## Material for this task
--------------------

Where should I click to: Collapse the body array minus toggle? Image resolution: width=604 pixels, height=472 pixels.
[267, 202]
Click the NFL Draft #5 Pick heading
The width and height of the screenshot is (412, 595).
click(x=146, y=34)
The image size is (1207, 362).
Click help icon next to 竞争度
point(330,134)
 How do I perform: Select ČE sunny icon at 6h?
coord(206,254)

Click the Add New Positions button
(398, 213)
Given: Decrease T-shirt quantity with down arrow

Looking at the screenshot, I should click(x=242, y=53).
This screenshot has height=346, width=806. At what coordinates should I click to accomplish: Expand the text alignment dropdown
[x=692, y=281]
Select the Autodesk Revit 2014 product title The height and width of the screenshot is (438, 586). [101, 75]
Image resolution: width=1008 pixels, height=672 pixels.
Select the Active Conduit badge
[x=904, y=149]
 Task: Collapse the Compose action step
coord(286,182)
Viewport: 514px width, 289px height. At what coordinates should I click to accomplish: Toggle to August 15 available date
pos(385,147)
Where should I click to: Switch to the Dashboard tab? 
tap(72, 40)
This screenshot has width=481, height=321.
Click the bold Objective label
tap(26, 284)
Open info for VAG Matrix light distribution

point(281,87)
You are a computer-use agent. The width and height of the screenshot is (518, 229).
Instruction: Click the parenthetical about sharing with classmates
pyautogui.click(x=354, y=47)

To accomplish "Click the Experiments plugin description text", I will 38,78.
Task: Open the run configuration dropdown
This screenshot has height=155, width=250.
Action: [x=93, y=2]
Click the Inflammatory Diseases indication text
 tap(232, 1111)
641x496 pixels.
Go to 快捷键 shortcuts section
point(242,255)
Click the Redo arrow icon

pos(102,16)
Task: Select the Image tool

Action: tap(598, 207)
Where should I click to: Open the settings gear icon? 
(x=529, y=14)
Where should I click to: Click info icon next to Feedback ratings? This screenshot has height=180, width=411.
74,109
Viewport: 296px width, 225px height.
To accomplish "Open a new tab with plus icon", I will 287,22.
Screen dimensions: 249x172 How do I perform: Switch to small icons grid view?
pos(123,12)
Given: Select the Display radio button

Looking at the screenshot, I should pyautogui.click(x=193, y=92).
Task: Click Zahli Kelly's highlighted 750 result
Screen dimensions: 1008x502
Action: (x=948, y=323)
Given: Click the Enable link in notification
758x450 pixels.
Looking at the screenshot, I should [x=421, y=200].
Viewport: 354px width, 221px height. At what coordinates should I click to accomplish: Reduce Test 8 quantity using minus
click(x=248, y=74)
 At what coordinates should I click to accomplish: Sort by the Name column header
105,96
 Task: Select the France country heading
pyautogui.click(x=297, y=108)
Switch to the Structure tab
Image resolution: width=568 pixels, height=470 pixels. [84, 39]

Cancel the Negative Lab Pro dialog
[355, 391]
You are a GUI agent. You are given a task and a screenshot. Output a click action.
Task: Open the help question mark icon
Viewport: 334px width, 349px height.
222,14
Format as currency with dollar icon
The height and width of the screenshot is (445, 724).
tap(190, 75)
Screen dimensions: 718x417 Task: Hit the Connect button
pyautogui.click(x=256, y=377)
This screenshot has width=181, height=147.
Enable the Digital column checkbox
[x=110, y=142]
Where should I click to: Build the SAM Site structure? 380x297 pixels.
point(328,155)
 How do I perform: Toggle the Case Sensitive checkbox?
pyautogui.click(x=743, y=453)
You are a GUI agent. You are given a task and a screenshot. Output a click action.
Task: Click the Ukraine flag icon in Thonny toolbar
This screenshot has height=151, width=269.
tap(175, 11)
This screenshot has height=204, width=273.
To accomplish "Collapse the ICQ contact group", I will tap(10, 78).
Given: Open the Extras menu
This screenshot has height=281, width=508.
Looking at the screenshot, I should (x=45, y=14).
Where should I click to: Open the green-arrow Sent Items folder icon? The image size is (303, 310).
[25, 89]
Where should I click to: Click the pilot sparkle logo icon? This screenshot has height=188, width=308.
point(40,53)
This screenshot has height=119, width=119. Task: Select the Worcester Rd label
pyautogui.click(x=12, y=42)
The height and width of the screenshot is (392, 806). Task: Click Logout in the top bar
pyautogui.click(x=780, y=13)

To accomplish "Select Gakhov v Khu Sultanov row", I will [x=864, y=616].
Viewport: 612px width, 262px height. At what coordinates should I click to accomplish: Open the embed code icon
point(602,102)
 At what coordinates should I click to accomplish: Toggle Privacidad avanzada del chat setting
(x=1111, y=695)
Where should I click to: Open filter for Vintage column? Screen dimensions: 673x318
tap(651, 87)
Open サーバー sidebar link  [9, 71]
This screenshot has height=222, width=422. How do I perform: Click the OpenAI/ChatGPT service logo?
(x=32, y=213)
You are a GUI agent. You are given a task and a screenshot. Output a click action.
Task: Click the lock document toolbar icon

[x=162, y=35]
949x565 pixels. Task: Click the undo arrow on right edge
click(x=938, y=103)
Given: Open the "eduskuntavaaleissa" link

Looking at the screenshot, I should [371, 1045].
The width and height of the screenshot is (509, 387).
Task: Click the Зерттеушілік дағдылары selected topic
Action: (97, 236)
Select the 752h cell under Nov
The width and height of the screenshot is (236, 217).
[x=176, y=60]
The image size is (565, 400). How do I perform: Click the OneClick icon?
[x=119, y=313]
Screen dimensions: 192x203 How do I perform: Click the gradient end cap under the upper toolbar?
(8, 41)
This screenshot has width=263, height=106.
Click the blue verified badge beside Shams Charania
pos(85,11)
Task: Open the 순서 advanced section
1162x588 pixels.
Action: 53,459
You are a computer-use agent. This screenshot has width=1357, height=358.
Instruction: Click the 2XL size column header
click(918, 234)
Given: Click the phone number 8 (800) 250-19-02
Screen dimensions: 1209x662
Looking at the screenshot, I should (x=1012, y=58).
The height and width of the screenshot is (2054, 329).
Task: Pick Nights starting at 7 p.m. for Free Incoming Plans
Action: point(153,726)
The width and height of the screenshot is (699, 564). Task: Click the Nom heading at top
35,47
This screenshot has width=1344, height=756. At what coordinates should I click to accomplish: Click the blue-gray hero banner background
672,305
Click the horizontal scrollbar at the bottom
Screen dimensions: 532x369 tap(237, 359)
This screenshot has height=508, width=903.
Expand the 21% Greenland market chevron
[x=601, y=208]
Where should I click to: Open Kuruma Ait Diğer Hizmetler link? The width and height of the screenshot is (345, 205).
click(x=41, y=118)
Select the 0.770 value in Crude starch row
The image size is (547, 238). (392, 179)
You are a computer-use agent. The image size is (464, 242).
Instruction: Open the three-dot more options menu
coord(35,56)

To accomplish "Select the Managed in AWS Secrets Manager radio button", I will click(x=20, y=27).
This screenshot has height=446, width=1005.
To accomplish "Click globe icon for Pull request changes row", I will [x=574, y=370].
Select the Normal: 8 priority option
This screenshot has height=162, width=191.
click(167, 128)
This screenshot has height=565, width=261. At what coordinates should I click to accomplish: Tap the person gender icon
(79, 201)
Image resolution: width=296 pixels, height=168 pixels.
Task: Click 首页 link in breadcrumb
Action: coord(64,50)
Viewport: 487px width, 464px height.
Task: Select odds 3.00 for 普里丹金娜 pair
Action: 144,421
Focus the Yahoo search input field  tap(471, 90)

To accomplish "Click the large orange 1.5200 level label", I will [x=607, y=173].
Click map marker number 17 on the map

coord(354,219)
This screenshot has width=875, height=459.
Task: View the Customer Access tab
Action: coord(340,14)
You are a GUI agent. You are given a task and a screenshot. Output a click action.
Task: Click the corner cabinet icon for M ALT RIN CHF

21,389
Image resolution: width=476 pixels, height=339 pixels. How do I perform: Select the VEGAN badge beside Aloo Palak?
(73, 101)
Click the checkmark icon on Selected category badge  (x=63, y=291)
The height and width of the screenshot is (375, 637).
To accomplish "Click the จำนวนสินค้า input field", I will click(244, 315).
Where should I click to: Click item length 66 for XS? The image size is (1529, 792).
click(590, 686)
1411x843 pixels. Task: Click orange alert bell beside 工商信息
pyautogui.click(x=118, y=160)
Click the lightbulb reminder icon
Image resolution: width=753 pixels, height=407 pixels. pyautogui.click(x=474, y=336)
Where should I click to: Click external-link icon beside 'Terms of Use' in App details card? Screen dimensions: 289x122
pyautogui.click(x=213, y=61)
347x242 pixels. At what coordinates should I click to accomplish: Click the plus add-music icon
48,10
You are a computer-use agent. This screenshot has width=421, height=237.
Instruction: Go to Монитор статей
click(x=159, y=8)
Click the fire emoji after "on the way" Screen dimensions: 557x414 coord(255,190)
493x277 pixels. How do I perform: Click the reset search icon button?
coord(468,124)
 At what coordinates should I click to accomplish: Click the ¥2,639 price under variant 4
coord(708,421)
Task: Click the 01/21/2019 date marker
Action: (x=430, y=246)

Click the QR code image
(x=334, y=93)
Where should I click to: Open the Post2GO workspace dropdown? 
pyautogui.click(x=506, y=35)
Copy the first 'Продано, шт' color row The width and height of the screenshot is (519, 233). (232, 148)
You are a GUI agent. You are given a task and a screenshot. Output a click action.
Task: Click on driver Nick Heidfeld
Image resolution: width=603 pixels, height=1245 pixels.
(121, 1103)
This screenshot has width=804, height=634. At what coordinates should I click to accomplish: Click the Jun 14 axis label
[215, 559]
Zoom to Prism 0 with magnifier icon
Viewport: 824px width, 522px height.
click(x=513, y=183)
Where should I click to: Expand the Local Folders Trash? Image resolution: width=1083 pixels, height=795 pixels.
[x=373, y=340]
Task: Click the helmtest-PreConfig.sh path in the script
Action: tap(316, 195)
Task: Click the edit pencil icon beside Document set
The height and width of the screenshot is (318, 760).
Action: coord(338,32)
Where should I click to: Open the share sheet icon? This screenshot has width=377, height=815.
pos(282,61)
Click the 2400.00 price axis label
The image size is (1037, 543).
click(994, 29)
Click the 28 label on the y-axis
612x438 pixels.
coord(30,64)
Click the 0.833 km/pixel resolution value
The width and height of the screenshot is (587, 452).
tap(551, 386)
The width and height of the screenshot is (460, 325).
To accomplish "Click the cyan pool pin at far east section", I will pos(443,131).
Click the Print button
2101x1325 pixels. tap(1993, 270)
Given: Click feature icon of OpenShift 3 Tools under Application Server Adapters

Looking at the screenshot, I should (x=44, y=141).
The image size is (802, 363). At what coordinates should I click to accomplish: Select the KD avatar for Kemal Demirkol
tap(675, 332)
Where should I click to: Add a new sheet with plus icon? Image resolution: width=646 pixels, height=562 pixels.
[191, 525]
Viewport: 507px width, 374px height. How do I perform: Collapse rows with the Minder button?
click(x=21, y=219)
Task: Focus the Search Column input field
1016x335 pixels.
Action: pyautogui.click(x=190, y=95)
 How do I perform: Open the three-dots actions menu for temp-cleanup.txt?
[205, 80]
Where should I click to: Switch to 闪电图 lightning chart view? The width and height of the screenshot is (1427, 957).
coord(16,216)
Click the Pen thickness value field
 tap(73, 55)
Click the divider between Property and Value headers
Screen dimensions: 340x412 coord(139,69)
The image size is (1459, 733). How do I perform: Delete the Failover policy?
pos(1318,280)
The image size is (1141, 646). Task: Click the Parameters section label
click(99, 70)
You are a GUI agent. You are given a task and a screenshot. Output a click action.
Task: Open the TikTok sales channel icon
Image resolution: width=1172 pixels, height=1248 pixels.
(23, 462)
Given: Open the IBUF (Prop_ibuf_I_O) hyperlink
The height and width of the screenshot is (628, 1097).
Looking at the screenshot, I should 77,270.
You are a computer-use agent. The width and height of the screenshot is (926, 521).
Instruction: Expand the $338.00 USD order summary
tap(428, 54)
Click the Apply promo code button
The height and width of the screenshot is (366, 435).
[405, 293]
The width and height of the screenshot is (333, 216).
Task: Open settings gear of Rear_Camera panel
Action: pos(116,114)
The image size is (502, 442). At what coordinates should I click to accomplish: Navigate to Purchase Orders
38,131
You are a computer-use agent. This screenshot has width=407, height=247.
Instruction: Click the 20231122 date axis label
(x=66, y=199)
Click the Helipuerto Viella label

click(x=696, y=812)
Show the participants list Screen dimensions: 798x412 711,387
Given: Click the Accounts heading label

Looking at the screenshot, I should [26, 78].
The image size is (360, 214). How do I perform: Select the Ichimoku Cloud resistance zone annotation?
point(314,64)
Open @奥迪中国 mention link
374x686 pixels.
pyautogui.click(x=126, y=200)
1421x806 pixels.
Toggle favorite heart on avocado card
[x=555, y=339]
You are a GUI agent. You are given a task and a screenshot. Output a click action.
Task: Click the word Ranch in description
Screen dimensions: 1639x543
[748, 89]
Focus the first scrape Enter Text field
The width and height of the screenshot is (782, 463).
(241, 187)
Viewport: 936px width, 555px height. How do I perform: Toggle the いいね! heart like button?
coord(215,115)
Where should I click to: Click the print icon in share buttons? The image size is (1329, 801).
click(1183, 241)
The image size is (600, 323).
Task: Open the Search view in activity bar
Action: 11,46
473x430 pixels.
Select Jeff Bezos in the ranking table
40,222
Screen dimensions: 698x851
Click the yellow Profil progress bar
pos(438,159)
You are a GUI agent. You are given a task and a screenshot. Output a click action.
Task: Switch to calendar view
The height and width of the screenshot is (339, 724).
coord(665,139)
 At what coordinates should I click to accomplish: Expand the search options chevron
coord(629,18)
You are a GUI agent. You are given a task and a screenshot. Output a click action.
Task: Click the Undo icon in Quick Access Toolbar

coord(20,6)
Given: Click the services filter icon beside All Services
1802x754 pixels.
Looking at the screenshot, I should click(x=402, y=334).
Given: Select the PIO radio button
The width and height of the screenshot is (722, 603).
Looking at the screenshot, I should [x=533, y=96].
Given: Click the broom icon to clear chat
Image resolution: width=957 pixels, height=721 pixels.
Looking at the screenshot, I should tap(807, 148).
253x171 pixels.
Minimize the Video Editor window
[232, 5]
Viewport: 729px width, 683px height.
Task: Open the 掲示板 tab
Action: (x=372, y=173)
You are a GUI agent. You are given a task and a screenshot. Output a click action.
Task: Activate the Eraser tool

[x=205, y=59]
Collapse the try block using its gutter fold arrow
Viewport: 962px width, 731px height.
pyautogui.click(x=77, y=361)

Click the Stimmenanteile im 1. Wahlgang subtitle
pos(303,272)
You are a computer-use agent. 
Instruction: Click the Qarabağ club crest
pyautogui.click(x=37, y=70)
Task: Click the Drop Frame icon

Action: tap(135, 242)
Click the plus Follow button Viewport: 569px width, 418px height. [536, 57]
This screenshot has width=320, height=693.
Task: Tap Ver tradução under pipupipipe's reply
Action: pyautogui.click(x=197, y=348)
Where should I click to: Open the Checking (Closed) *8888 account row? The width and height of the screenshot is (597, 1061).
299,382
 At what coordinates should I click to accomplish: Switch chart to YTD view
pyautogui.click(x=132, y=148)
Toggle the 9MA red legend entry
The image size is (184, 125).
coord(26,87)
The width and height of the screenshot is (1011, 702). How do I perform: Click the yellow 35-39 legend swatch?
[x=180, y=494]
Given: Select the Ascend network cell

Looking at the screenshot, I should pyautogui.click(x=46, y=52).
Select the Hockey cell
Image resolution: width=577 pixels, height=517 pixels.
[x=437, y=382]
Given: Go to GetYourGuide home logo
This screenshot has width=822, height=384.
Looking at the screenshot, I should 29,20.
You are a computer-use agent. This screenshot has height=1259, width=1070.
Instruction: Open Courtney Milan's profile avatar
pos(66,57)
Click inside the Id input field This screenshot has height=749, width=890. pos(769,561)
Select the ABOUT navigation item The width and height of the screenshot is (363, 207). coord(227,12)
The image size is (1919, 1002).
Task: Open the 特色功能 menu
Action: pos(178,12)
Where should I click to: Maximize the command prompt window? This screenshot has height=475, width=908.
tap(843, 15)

--------------------

## Activity
Please copy each line of the records above that holds the word "input".

## Exercise result
Focus the Yahoo search input field  tap(471, 90)
To accomplish "Click the จำนวนสินค้า input field", I will click(244, 315).
Task: Focus the Search Column input field
Click inside the Id input field This screenshot has height=749, width=890. pos(769,561)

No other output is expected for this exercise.